JOB ITEM ▸
Count the lines in the records below that contain the string "player", treating case as significant, and give only the number.

--- RECORDS FOR PROCESSING Enclosed Below ---

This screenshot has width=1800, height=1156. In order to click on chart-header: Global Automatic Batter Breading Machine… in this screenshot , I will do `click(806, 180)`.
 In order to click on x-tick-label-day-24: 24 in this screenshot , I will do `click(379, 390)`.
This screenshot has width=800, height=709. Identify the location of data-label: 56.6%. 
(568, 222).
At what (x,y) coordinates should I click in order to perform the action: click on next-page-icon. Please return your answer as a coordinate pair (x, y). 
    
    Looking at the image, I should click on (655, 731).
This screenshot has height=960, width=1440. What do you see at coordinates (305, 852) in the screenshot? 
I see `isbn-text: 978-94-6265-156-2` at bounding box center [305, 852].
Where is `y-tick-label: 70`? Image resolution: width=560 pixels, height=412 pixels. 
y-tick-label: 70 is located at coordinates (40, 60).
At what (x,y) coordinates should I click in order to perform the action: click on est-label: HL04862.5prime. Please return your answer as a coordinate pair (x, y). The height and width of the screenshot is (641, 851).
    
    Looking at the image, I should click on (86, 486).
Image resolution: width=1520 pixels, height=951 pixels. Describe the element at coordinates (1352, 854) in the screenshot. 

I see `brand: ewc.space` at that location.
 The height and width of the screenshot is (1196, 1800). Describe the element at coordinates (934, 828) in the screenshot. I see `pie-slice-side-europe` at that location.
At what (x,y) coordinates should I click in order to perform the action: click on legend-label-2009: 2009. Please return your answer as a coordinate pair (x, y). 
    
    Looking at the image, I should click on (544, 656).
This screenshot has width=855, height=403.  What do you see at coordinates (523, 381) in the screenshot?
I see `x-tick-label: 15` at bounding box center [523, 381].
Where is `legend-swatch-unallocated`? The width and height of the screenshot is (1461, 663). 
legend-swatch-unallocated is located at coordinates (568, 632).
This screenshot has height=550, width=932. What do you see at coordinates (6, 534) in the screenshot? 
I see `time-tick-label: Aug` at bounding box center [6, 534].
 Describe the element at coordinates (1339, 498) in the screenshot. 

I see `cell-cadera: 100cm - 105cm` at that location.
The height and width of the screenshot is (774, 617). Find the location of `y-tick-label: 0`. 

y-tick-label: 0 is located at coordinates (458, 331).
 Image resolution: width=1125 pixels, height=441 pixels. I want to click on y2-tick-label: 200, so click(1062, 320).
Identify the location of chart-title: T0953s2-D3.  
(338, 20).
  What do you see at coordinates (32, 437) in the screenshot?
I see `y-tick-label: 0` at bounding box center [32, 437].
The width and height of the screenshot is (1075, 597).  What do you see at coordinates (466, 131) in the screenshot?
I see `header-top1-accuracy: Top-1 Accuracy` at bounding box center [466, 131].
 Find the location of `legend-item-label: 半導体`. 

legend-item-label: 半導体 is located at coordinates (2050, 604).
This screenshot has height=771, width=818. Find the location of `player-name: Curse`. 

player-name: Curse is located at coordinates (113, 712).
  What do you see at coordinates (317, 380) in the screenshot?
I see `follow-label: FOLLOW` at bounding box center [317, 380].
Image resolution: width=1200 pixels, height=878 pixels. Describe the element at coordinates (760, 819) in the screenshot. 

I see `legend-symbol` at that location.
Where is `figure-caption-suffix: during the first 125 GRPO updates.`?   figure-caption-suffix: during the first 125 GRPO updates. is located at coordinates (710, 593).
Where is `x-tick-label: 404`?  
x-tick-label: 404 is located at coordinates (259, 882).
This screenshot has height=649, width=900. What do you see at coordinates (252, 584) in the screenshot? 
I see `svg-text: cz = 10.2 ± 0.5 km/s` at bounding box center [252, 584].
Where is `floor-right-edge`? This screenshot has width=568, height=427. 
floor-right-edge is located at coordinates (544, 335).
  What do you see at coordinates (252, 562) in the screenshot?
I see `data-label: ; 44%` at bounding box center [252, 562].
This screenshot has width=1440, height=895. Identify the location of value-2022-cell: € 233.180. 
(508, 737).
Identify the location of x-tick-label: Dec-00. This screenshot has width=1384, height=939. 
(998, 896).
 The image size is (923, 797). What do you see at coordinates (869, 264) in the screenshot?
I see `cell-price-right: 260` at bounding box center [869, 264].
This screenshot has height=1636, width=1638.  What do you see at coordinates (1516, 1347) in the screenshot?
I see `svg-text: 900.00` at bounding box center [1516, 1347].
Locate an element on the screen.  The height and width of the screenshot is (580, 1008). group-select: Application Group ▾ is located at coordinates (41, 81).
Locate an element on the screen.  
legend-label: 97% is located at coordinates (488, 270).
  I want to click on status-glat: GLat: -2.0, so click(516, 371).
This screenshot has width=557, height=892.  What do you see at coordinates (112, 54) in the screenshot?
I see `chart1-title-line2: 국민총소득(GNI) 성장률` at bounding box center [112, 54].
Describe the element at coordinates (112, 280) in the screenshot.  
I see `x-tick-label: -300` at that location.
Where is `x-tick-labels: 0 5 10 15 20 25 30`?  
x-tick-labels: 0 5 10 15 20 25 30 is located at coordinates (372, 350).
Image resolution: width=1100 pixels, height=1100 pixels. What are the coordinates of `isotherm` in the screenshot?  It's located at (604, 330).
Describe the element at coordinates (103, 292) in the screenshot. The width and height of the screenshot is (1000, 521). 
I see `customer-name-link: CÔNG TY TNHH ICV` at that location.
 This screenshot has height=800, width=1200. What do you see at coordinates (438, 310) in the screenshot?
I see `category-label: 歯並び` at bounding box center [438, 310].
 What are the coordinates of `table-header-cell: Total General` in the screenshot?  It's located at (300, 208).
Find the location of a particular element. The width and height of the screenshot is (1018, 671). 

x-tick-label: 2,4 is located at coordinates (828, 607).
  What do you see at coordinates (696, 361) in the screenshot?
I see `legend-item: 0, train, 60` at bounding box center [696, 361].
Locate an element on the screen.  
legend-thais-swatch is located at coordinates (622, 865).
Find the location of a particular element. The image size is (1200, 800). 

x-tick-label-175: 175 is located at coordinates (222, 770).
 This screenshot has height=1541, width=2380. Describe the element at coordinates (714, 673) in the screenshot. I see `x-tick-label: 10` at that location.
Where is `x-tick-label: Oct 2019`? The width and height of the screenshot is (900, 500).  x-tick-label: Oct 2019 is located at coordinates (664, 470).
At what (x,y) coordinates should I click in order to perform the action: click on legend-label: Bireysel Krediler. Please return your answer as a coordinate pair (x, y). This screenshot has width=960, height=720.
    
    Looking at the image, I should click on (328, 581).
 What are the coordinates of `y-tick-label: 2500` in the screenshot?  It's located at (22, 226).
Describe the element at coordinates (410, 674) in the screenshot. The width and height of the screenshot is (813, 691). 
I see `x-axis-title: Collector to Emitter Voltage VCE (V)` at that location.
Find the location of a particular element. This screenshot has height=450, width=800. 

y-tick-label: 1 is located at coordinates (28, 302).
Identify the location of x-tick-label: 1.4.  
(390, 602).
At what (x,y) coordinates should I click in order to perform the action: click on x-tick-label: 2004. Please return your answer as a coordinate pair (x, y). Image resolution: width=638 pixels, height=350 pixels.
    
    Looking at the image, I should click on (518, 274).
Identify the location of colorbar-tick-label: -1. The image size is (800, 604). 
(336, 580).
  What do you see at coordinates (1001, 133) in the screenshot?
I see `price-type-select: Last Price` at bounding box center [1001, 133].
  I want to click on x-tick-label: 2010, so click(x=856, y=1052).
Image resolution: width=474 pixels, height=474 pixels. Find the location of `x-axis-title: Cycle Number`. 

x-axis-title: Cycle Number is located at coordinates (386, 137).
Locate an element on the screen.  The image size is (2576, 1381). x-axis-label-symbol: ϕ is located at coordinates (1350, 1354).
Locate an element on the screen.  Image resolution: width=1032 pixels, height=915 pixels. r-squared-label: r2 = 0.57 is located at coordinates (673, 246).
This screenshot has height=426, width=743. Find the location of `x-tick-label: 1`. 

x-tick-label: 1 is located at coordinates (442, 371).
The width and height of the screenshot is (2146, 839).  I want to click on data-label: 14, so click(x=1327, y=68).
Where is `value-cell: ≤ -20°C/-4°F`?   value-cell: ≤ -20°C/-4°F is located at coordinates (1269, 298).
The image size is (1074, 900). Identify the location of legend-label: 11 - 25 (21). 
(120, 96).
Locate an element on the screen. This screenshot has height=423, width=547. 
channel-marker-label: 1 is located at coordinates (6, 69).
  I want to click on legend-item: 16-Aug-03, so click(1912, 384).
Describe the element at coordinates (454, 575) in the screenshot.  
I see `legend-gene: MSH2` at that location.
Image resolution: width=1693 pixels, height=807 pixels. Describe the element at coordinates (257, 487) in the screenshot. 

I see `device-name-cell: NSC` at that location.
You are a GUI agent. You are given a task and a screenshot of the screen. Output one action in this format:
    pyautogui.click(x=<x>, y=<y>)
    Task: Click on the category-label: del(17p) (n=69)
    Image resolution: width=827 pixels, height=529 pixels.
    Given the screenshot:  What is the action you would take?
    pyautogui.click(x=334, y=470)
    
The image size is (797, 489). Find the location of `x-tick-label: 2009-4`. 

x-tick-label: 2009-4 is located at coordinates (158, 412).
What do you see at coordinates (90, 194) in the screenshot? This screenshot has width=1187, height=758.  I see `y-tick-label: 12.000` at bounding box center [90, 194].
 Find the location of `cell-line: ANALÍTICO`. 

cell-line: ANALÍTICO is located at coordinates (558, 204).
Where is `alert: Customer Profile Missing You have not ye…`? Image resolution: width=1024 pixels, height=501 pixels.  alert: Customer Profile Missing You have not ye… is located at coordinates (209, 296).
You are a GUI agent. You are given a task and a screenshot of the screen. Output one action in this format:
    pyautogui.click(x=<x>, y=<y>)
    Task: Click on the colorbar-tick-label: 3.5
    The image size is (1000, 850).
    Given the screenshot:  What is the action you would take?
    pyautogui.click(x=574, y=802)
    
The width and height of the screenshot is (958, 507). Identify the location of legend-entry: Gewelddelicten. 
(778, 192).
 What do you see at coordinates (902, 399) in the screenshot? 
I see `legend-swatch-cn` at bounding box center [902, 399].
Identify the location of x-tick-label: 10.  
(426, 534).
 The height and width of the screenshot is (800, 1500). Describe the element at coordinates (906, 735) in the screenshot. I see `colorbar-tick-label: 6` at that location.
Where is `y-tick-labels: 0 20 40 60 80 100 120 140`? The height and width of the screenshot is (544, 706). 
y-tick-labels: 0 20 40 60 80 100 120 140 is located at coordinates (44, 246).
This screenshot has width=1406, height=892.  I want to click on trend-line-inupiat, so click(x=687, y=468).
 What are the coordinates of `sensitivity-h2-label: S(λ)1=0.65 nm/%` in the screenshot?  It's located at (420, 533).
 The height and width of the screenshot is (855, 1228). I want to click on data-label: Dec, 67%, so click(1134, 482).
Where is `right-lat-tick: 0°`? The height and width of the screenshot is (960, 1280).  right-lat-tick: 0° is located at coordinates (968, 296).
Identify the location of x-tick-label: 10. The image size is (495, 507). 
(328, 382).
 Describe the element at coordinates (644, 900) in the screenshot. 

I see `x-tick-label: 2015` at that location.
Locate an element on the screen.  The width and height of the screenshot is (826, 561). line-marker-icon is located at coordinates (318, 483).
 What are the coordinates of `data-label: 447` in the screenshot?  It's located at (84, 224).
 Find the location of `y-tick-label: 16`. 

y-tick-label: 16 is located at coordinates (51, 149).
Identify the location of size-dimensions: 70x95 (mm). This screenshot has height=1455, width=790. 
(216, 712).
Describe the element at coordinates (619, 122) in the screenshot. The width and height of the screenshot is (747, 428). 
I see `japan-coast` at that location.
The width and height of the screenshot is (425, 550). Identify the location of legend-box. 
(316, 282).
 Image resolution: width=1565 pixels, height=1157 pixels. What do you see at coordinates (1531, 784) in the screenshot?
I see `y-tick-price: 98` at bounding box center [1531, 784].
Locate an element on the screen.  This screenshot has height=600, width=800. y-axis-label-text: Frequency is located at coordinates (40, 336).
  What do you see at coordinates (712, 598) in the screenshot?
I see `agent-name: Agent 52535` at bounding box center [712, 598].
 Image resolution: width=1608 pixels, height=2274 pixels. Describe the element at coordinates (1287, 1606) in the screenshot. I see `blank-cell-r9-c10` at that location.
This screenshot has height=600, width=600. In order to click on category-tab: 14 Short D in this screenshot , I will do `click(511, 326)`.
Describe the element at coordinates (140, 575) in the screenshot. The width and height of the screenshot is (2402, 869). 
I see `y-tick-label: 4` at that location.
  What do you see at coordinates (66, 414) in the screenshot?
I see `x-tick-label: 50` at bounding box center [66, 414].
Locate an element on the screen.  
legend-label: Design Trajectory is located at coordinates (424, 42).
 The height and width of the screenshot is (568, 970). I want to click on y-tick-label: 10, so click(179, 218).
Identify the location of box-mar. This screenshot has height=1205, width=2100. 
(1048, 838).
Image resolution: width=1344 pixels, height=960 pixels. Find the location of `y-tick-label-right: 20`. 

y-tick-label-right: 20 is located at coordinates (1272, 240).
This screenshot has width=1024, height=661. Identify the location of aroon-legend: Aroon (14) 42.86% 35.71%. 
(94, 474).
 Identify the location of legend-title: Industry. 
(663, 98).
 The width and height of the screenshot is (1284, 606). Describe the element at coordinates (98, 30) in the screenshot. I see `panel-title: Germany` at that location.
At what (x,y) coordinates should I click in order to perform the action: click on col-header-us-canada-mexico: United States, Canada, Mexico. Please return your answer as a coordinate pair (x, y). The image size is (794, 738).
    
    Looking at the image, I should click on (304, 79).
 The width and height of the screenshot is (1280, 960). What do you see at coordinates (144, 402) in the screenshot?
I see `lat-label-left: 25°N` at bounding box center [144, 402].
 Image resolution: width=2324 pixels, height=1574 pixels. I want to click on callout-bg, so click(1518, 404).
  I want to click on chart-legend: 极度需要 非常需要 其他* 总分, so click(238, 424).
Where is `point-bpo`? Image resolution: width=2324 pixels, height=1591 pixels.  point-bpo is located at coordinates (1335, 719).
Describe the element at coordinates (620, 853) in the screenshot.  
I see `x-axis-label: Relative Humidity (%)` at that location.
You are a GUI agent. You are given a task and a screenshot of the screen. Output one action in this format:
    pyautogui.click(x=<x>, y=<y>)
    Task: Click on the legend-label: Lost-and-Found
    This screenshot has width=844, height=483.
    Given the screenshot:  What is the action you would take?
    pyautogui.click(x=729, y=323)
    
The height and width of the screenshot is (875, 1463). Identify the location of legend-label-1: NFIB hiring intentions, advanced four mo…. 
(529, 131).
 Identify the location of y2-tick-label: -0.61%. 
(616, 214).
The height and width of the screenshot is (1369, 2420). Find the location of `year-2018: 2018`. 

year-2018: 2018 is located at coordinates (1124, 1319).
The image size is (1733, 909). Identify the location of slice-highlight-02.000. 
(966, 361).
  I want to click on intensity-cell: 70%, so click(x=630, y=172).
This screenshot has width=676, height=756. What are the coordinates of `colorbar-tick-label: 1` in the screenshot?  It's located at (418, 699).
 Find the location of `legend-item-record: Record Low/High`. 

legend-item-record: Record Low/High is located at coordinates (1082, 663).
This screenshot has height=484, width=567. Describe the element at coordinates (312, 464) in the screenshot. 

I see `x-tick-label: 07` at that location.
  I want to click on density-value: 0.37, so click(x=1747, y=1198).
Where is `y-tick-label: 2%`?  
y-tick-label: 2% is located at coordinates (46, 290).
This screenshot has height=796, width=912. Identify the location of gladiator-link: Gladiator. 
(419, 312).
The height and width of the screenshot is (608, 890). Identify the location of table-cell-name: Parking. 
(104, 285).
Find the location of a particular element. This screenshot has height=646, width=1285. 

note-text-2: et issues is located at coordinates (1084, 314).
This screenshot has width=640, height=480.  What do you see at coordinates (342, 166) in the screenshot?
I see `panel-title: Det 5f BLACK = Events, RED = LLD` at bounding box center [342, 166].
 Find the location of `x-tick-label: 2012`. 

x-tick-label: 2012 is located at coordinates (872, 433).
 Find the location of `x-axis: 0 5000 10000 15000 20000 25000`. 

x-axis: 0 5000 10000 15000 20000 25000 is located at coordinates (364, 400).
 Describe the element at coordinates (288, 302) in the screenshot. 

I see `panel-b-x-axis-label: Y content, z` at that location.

--- End of Enclosed RECORDS FOR PROCESSING ---

TASK OUTPUT ▸
2